Ejemplos de su vena forofa, haberlos haylos. No hace falta viajar muy atrás en el tiempo para comprobar que Marca lleva al Real Madrid en la sangre. Las elocuencias del Sr. Inda y las de su equipo, amén donde las haya, me recuerdan a las del Sr. Calderón (ex-presidente del club blanco) o a las del Sr. Boluda, su actual mandatario. Todos ellos parecen primos hermanos y formar parte de la misma estirpe. Se equivocaron unos y se siguen equivocando los otros: Marca no es un periodico objetivo y muchos menos imparcial; manipula la información y la pone al servicio de sus intereses. Creo que está bastante claro, para quienes conozcan este diario, que Marca es un boletín del Real Madrid, una ventana al mundo para el club blanco, merengue, merengón y merenguista, más incluso que el diario AS (que por lo menos no lo niega).

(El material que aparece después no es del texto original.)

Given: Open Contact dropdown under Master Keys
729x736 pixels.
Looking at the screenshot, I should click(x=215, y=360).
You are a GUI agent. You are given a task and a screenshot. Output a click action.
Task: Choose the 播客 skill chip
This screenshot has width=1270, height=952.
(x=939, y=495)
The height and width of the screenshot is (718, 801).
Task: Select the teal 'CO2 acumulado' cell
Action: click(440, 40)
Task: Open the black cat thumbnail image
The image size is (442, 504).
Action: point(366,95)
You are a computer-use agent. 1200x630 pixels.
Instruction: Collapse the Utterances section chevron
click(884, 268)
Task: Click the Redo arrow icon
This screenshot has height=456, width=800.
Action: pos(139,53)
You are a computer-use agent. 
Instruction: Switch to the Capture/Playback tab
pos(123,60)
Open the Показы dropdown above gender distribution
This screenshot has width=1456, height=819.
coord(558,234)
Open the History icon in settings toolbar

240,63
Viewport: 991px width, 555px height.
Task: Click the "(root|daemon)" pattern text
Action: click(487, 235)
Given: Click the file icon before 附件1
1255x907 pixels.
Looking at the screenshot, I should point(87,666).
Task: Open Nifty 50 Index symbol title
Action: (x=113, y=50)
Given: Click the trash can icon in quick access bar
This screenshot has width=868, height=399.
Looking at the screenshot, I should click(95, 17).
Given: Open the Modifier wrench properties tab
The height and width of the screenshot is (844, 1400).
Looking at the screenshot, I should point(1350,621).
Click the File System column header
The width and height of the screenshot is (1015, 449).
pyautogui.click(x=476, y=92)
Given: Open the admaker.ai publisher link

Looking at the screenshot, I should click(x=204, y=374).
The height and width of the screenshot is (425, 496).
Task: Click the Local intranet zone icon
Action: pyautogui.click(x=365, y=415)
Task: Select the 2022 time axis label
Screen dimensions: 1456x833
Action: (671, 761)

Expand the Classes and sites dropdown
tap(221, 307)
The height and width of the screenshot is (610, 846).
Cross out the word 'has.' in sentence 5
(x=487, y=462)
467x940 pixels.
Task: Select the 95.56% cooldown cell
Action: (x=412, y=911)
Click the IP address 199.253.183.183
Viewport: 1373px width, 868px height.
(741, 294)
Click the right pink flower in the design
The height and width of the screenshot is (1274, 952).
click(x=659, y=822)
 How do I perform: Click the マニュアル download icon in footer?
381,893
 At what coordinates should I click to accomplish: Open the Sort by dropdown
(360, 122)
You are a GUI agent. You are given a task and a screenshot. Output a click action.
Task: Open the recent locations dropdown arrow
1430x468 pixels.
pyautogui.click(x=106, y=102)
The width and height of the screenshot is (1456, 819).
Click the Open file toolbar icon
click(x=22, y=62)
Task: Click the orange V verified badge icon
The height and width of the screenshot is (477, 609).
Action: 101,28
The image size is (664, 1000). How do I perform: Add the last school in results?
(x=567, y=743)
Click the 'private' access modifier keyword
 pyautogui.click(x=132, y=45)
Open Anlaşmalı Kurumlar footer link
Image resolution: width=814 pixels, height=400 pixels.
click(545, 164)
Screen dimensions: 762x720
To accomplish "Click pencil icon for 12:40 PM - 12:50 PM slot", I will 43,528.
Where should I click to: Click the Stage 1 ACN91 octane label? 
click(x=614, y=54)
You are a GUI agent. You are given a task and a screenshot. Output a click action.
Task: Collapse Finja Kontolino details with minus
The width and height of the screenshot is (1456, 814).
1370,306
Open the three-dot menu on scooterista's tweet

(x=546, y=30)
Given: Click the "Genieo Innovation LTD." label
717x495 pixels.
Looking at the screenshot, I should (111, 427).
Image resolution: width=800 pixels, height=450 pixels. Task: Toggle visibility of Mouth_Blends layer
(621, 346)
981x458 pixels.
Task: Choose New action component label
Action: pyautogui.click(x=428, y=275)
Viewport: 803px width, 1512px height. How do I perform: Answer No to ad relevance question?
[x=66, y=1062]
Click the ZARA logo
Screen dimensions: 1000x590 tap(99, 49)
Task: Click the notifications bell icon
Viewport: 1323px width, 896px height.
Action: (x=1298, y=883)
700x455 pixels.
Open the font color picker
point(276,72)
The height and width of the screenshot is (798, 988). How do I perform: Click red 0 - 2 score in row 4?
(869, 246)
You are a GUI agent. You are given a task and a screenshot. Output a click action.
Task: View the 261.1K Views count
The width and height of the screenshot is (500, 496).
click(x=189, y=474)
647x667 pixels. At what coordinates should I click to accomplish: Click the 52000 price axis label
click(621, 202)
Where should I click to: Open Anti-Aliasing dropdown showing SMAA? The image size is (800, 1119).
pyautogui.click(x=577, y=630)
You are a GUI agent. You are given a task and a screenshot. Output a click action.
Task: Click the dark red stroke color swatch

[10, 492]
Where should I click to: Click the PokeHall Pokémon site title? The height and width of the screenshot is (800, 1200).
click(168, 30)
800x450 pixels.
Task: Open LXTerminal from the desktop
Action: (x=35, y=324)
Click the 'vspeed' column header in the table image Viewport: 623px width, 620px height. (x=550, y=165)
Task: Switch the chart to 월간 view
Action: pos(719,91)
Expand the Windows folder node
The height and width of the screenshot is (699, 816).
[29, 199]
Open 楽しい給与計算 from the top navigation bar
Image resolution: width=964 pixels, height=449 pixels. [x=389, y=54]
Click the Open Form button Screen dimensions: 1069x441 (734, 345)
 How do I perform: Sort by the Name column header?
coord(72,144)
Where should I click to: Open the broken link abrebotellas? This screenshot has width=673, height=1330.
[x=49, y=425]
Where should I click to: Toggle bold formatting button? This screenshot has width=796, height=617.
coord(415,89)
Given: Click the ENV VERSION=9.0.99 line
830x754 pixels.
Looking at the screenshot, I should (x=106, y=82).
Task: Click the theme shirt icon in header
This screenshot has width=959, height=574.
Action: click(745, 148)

Como decía, en cuanto a los ejemplos de su vena forofa, baste recordar que Marca fue el único periódico nacional (deportivo o no) que no encabezó en su portada la noticia del pase a la final de la Champions League por parte del F.C. Barcelona: no lo hizo, no. Bueno, la noticia estar estaba, sí, todo hay que decirlo; en una esquinita y en pequeñito, porque por lo visto aquel día a Marca le pareció más importante que dos jueces llamaran a filas al impresentable del Sr. Calderón que la presencia de un club español en la final de la mayor y más importante competición futbolítica del mundo.
Digamos que la receta de referencia, basada en la objetividad, imparcialidad e independencia es excelente y que por esa razón le corresponde al propio Sr. Inda probarla y experimentarla en sus propias carnes y en sus mismos papeles. Otros ya lo han hecho con anterioridad y puedo asegurar que todavía siguen vivitos y coleando. Hablar con respeto de fútbol, sin distinción de colores ni camisetas, aunque se trate de equipos de provincias, no mata a nadie, ni provoca sarpullidos en los más fervorosos capitalinos. A practicar. Pasa nada.